▸ EXCERPTED TEXT
Content starts

Saturday, September 25, 2010

Arts Academies

Recently, the neighboring Field Local School District started an arts academy for grades 3-6.  Being in the arts, on top of the news, and knowing a number of people in Field Schools, I had heard of the plans for some time.  After some difficulty and controversy, the new Falcon Arts Academy was established earlier this year and officially started classes this past August.  It is housed at the former Central Elementary School, which previously had housed the district's kindergarten classes.  Central is located adjacent to Field High School and Field Middle School right on the border of Brimfield and Suffield townships (so it is appropriately named!).  From what I was able to gather, this academy basically uses an arts-intensive approach to education.  What that means is that while students have more arts classes, the standard classes they do have (such as science, social studies, and math) have the arts integrated into how they're taught.  The examples I heard were things like using stained glass to learn geometric elements or writing songs to help learn science concepts.  Hearing about it definitely got me thinking about the whole concept, though initially I was hopeful for a potential job opening.  That turned out to be for naught as Field simply shifted their current teachers to the new school.

Content ends

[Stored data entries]
Content starts

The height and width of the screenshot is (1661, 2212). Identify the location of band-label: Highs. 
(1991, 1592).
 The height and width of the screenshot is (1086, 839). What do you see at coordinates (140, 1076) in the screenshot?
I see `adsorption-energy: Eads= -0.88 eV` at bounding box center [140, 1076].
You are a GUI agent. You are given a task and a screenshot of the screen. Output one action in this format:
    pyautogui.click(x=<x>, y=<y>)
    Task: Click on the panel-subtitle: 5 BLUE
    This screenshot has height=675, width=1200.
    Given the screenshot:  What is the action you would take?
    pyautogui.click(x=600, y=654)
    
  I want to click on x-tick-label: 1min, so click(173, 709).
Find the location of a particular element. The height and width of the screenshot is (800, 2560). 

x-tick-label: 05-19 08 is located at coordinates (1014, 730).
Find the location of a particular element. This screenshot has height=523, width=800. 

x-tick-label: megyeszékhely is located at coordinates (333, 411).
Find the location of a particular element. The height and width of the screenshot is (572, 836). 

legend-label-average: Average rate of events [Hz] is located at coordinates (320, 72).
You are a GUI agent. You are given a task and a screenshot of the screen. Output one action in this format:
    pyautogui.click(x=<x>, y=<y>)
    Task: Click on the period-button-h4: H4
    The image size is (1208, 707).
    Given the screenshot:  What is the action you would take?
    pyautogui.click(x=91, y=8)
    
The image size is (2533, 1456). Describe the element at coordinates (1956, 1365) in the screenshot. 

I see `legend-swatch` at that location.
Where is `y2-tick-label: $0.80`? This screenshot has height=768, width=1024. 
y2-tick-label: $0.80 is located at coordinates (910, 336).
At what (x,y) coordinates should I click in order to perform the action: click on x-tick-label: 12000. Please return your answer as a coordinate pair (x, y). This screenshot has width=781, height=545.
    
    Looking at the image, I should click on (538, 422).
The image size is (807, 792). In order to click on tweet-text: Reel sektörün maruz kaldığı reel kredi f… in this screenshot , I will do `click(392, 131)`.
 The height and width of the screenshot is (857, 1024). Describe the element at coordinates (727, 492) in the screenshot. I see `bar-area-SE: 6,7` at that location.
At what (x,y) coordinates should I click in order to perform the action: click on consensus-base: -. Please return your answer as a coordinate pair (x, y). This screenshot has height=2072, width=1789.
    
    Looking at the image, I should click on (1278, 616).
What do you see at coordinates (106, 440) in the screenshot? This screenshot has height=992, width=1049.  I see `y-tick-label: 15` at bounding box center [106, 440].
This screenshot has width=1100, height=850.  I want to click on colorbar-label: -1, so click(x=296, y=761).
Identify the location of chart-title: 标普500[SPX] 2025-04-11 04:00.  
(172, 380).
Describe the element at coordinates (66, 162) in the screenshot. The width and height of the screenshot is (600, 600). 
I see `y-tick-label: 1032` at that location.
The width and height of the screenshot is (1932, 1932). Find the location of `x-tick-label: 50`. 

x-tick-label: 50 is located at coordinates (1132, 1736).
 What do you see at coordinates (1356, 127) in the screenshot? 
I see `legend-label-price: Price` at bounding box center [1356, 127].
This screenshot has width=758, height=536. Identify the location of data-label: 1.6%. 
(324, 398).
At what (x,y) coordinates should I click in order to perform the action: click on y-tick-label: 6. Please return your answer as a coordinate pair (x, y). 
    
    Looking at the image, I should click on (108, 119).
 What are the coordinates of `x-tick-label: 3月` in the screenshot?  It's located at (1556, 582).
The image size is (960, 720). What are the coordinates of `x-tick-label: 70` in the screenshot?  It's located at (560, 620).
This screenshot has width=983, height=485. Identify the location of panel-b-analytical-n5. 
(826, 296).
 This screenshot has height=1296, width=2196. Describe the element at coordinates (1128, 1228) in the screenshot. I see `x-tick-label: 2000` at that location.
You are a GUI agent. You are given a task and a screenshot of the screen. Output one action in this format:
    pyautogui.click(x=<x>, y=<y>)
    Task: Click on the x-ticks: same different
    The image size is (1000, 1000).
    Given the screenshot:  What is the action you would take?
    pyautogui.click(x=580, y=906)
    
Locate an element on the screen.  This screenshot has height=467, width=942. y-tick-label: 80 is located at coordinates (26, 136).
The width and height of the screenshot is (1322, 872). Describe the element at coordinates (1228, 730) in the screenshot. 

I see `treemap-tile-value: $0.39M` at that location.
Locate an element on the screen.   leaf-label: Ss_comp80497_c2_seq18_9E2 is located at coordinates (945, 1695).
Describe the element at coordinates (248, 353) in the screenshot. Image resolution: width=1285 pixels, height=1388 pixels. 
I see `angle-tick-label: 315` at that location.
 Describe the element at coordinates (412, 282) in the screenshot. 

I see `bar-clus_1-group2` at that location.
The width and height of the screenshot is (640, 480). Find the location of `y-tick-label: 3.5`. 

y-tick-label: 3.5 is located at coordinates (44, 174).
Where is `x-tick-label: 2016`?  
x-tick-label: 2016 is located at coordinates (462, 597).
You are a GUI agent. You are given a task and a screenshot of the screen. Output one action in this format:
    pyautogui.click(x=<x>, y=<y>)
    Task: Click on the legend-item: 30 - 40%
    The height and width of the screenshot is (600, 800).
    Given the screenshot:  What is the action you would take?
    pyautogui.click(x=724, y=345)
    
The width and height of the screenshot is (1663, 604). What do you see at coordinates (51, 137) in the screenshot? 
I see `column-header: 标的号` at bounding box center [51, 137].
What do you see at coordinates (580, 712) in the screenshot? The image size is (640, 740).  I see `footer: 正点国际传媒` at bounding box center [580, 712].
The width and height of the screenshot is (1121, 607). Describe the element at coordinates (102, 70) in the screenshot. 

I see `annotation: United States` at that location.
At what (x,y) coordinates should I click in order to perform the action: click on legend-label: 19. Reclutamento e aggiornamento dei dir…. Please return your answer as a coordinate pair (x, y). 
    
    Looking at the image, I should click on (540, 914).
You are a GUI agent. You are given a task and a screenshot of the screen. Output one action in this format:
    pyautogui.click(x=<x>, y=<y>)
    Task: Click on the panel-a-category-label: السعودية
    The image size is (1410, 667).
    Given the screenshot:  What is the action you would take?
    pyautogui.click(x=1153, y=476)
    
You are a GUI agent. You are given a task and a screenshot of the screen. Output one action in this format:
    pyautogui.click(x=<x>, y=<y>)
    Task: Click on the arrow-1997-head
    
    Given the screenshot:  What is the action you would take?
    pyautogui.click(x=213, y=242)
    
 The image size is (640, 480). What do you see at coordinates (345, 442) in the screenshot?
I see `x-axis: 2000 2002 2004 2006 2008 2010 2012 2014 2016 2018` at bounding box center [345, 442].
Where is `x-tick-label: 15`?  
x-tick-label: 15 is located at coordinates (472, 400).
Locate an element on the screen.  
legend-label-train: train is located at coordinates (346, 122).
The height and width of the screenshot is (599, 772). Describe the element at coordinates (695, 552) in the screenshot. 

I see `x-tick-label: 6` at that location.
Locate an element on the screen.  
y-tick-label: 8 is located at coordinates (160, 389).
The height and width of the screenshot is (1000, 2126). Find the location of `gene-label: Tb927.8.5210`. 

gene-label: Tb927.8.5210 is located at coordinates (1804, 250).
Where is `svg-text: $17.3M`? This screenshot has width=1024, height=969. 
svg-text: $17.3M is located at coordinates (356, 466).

Content ends

▸ WHAT TO WORK ON
Retype the whole blog post about the arts academy, word for word. The material above has nothing to do with this.

▸ REPLY
Saturday, September 25, 2010

Arts Academies

Recently, the neighboring Field Local School District started an arts academy for grades 3-6.  Being in the arts, on top of the news, and knowing a number of people in Field Schools, I had heard of the plans for some time.  After some difficulty and controversy, the new Falcon Arts Academy was established earlier this year and officially started classes this past August.  It is housed at the former Central Elementary School, which previously had housed the district's kindergarten classes.  Central is located adjacent to Field High School and Field Middle School right on the border of Brimfield and Suffield townships (so it is appropriately named!).  From what I was able to gather, this academy basically uses an arts-intensive approach to education.  What that means is that while students have more arts classes, the standard classes they do have (such as science, social studies, and math) have the arts integrated into how they're taught.  The examples I heard were things like using stained glass to learn geometric elements or writing songs to help learn science concepts.  Hearing about it definitely got me thinking about the whole concept, though initially I was hopeful for a potential job opening.  That turned out to be for naught as Field simply shifted their current teachers to the new school.